Exercise aim: Please give the records below back in full, exactly as shown.

Data under study:
>>>>
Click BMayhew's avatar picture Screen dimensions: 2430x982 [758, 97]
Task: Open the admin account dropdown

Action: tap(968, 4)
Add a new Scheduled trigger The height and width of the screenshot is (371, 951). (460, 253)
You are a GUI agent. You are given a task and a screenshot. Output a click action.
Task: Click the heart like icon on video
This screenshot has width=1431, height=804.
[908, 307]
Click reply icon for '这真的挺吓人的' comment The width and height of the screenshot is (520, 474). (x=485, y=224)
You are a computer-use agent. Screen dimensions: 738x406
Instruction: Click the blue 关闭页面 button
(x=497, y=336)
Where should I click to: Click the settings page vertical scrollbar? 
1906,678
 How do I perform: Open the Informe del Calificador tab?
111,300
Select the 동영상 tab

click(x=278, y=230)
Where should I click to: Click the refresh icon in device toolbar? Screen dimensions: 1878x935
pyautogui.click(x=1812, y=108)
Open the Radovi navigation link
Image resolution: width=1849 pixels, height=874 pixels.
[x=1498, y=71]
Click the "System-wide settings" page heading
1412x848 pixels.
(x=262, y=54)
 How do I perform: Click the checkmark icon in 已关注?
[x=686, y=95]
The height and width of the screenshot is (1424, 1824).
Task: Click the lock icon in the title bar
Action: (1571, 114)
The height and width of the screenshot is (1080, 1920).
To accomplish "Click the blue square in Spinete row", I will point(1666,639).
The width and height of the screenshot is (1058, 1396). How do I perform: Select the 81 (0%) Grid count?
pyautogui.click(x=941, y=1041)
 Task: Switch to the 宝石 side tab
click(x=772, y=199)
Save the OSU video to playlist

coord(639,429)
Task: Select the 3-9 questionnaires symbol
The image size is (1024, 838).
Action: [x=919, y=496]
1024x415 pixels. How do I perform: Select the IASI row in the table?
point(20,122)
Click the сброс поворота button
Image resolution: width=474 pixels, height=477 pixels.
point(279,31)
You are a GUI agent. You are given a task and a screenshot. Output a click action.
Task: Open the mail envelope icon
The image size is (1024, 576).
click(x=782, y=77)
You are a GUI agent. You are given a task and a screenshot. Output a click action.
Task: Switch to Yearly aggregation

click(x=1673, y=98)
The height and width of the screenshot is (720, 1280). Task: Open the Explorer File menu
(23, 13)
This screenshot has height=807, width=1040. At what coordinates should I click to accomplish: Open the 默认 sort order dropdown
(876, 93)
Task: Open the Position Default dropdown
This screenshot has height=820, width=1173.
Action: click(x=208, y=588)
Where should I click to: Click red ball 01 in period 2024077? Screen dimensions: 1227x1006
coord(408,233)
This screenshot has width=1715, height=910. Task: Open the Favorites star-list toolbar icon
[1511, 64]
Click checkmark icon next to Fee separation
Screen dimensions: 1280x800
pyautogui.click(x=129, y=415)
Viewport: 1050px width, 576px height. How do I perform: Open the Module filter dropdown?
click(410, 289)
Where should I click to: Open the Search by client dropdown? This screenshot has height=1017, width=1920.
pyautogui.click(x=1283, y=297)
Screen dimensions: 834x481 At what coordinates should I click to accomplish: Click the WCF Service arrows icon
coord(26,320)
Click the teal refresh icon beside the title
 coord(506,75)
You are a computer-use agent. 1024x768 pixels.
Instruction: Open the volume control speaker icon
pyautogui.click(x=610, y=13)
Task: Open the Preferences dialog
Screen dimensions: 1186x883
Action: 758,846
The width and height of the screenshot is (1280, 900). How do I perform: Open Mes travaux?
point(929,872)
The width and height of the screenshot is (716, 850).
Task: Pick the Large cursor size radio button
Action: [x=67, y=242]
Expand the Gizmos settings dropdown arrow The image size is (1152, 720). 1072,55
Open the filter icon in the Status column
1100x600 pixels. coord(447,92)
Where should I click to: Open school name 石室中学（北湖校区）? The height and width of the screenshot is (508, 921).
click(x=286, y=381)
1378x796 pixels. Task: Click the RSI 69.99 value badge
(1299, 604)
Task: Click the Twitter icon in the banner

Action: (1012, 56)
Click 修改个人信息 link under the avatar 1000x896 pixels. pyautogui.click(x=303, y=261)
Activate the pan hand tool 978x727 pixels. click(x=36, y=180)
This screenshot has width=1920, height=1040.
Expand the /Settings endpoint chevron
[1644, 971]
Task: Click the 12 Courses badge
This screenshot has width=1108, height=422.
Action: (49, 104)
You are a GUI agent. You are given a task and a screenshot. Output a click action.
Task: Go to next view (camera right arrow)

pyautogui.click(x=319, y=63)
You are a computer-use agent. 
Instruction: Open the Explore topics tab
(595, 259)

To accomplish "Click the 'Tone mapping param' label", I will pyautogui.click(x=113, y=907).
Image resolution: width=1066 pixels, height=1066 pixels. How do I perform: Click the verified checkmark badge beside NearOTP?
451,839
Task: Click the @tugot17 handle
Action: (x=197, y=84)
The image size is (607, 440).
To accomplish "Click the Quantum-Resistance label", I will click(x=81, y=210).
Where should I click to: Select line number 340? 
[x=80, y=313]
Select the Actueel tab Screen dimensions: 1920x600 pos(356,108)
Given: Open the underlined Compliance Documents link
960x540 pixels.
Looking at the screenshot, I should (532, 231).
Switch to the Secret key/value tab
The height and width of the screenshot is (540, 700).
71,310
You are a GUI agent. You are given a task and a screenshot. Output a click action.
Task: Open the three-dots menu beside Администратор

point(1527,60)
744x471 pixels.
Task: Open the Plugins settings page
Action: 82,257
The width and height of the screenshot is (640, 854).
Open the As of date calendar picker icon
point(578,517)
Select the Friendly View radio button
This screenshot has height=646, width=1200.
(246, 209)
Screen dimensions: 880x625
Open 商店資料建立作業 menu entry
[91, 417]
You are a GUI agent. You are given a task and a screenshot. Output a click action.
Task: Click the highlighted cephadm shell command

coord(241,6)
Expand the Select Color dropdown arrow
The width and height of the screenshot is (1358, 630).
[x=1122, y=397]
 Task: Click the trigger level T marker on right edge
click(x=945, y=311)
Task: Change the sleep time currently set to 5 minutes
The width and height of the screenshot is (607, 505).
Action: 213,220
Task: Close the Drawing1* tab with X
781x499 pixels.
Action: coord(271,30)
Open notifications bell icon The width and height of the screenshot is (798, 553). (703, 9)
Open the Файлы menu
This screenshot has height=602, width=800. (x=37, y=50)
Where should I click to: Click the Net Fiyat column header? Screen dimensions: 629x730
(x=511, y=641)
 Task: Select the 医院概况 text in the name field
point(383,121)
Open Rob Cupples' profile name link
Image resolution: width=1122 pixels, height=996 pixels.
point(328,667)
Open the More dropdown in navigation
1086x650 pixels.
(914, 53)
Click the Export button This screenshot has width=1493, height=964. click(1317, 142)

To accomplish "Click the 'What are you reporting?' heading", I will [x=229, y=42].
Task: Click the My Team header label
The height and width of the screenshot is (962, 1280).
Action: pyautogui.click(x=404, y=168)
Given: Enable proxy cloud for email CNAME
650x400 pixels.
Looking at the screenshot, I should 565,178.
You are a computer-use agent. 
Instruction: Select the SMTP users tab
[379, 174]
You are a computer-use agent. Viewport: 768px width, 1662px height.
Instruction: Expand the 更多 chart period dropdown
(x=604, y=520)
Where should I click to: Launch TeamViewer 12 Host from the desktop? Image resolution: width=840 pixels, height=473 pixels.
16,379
<<<<
Exercise solution:
Click BMayhew's avatar picture Screen dimensions: 2430x982 [758, 97]
Task: Open the admin account dropdown

Action: tap(968, 4)
Add a new Scheduled trigger The height and width of the screenshot is (371, 951). (460, 253)
You are a GUI agent. You are given a task and a screenshot. Output a click action.
Task: Click the heart like icon on video
This screenshot has width=1431, height=804.
[908, 307]
Click reply icon for '这真的挺吓人的' comment The width and height of the screenshot is (520, 474). (x=485, y=224)
You are a computer-use agent. Screen dimensions: 738x406
Instruction: Click the blue 关闭页面 button
(x=497, y=336)
Where should I click to: Click the settings page vertical scrollbar? 
1906,678
 How do I perform: Open the Informe del Calificador tab?
111,300
Select the 동영상 tab

click(x=278, y=230)
Where should I click to: Click the refresh icon in device toolbar? Screen dimensions: 1878x935
pyautogui.click(x=1812, y=108)
Open the Radovi navigation link
Image resolution: width=1849 pixels, height=874 pixels.
[x=1498, y=71]
Click the "System-wide settings" page heading
1412x848 pixels.
(x=262, y=54)
 How do I perform: Click the checkmark icon in 已关注?
[x=686, y=95]
The height and width of the screenshot is (1424, 1824).
Task: Click the lock icon in the title bar
Action: (1571, 114)
The height and width of the screenshot is (1080, 1920).
To accomplish "Click the blue square in Spinete row", I will point(1666,639).
The width and height of the screenshot is (1058, 1396). How do I perform: Select the 81 (0%) Grid count?
pyautogui.click(x=941, y=1041)
 Task: Switch to the 宝石 side tab
click(x=772, y=199)
Save the OSU video to playlist

coord(639,429)
Task: Select the 3-9 questionnaires symbol
The image size is (1024, 838).
Action: [x=919, y=496]
1024x415 pixels. How do I perform: Select the IASI row in the table?
point(20,122)
Click the сброс поворота button
Image resolution: width=474 pixels, height=477 pixels.
point(279,31)
You are a GUI agent. You are given a task and a screenshot. Output a click action.
Task: Open the mail envelope icon
The image size is (1024, 576).
click(x=782, y=77)
You are a GUI agent. You are given a task and a screenshot. Output a click action.
Task: Switch to Yearly aggregation

click(x=1673, y=98)
The height and width of the screenshot is (720, 1280). Task: Open the Explorer File menu
(23, 13)
This screenshot has height=807, width=1040. At what coordinates should I click to accomplish: Open the 默认 sort order dropdown
(876, 93)
Task: Open the Position Default dropdown
This screenshot has height=820, width=1173.
Action: click(x=208, y=588)
Where should I click to: Click red ball 01 in period 2024077? Screen dimensions: 1227x1006
coord(408,233)
This screenshot has width=1715, height=910. Task: Open the Favorites star-list toolbar icon
[1511, 64]
Click checkmark icon next to Fee separation
Screen dimensions: 1280x800
pyautogui.click(x=129, y=415)
Viewport: 1050px width, 576px height. How do I perform: Open the Module filter dropdown?
click(410, 289)
Where should I click to: Open the Search by client dropdown? This screenshot has height=1017, width=1920.
pyautogui.click(x=1283, y=297)
Screen dimensions: 834x481 At what coordinates should I click to accomplish: Click the WCF Service arrows icon
coord(26,320)
Click the teal refresh icon beside the title
 coord(506,75)
You are a computer-use agent. 1024x768 pixels.
Instruction: Open the volume control speaker icon
pyautogui.click(x=610, y=13)
Task: Open the Preferences dialog
Screen dimensions: 1186x883
Action: 758,846
The width and height of the screenshot is (1280, 900). How do I perform: Open Mes travaux?
point(929,872)
The width and height of the screenshot is (716, 850).
Task: Pick the Large cursor size radio button
Action: [x=67, y=242]
Expand the Gizmos settings dropdown arrow The image size is (1152, 720). 1072,55
Open the filter icon in the Status column
1100x600 pixels. coord(447,92)
Where should I click to: Open school name 石室中学（北湖校区）? The height and width of the screenshot is (508, 921).
click(x=286, y=381)
1378x796 pixels. Task: Click the RSI 69.99 value badge
(1299, 604)
Task: Click the Twitter icon in the banner

Action: (1012, 56)
Click 修改个人信息 link under the avatar 1000x896 pixels. pyautogui.click(x=303, y=261)
Activate the pan hand tool 978x727 pixels. click(x=36, y=180)
This screenshot has width=1920, height=1040.
Expand the /Settings endpoint chevron
[1644, 971]
Task: Click the 12 Courses badge
This screenshot has width=1108, height=422.
Action: (49, 104)
You are a GUI agent. You are given a task and a screenshot. Output a click action.
Task: Go to next view (camera right arrow)

pyautogui.click(x=319, y=63)
You are a computer-use agent. 
Instruction: Open the Explore topics tab
(595, 259)

To accomplish "Click the 'Tone mapping param' label", I will pyautogui.click(x=113, y=907).
Image resolution: width=1066 pixels, height=1066 pixels. How do I perform: Click the verified checkmark badge beside NearOTP?
451,839
Task: Click the @tugot17 handle
Action: (x=197, y=84)
The image size is (607, 440).
To accomplish "Click the Quantum-Resistance label", I will click(x=81, y=210).
Where should I click to: Select line number 340? 
[x=80, y=313]
Select the Actueel tab Screen dimensions: 1920x600 pos(356,108)
Given: Open the underlined Compliance Documents link
960x540 pixels.
Looking at the screenshot, I should (532, 231).
Switch to the Secret key/value tab
The height and width of the screenshot is (540, 700).
71,310
You are a GUI agent. You are given a task and a screenshot. Output a click action.
Task: Open the three-dots menu beside Администратор

point(1527,60)
744x471 pixels.
Task: Open the Plugins settings page
Action: 82,257
The width and height of the screenshot is (640, 854).
Open the As of date calendar picker icon
point(578,517)
Select the Friendly View radio button
This screenshot has height=646, width=1200.
(246, 209)
Screen dimensions: 880x625
Open 商店資料建立作業 menu entry
[91, 417]
You are a GUI agent. You are given a task and a screenshot. Output a click action.
Task: Click the highlighted cephadm shell command

coord(241,6)
Expand the Select Color dropdown arrow
The width and height of the screenshot is (1358, 630).
[x=1122, y=397]
 Task: Click the trigger level T marker on right edge
click(x=945, y=311)
Task: Change the sleep time currently set to 5 minutes
The width and height of the screenshot is (607, 505).
Action: 213,220
Task: Close the Drawing1* tab with X
781x499 pixels.
Action: coord(271,30)
Open notifications bell icon The width and height of the screenshot is (798, 553). (703, 9)
Open the Файлы menu
This screenshot has height=602, width=800. (x=37, y=50)
Where should I click to: Click the Net Fiyat column header? Screen dimensions: 629x730
(x=511, y=641)
 Task: Select the 医院概况 text in the name field
point(383,121)
Open Rob Cupples' profile name link
Image resolution: width=1122 pixels, height=996 pixels.
point(328,667)
Open the More dropdown in navigation
1086x650 pixels.
(914, 53)
Click the Export button This screenshot has width=1493, height=964. click(1317, 142)

To accomplish "Click the 'What are you reporting?' heading", I will [x=229, y=42].
Task: Click the My Team header label
The height and width of the screenshot is (962, 1280).
Action: pyautogui.click(x=404, y=168)
Given: Enable proxy cloud for email CNAME
650x400 pixels.
Looking at the screenshot, I should 565,178.
You are a computer-use agent. 
Instruction: Select the SMTP users tab
[379, 174]
You are a computer-use agent. Viewport: 768px width, 1662px height.
Instruction: Expand the 更多 chart period dropdown
(x=604, y=520)
Where should I click to: Launch TeamViewer 12 Host from the desktop? Image resolution: width=840 pixels, height=473 pixels.
16,379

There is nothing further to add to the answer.